** What needs to be done **
From the line bearing "Task: Open the 9:54:47 바카라 entry" down to the final line of the records below, give every line again exactly and add nothing.

** Records to use **
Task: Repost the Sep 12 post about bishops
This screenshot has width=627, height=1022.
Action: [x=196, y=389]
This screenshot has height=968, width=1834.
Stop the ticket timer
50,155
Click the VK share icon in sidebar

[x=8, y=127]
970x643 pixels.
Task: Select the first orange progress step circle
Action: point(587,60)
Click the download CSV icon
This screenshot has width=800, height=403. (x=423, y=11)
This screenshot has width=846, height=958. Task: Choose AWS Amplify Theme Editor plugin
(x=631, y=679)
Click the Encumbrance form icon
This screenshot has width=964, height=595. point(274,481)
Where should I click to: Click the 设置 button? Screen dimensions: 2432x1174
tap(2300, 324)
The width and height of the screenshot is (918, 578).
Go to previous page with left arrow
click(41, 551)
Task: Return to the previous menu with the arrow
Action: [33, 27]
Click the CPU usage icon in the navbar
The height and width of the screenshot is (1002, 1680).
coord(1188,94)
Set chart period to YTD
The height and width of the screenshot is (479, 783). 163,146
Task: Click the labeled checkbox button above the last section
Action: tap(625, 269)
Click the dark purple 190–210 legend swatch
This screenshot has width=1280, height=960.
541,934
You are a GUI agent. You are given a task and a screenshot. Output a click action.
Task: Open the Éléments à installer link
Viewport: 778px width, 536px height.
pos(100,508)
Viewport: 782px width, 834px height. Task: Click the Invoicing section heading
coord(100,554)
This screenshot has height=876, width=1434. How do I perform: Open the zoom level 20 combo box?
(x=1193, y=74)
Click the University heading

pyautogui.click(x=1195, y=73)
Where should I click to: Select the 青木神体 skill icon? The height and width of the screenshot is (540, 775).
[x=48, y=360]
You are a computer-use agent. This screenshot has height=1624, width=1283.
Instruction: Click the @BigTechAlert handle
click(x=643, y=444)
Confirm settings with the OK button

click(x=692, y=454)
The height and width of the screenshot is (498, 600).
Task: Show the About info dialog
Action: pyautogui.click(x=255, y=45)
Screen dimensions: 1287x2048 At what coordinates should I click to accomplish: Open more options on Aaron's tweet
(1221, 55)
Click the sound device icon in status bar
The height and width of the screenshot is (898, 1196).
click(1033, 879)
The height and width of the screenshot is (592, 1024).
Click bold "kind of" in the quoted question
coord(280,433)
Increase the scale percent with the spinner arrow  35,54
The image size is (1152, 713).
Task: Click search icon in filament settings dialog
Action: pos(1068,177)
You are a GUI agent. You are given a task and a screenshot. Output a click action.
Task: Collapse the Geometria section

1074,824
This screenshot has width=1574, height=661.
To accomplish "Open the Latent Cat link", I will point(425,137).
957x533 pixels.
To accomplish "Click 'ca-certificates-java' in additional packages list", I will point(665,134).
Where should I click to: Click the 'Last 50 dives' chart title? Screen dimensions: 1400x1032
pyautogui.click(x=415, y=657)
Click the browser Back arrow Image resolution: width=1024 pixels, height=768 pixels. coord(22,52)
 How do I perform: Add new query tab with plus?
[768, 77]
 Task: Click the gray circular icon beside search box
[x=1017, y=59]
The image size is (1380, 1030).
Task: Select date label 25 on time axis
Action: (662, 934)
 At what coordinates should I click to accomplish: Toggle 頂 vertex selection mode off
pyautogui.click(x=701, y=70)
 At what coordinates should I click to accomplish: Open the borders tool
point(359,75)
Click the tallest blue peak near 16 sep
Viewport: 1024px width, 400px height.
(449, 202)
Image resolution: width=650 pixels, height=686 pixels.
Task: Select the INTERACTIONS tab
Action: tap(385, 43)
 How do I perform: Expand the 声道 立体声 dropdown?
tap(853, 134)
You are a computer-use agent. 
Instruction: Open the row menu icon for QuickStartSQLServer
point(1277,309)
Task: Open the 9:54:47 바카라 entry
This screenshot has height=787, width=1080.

** Completed exercise **
Task: Open the 9:54:47 바카라 entry
This screenshot has height=787, width=1080.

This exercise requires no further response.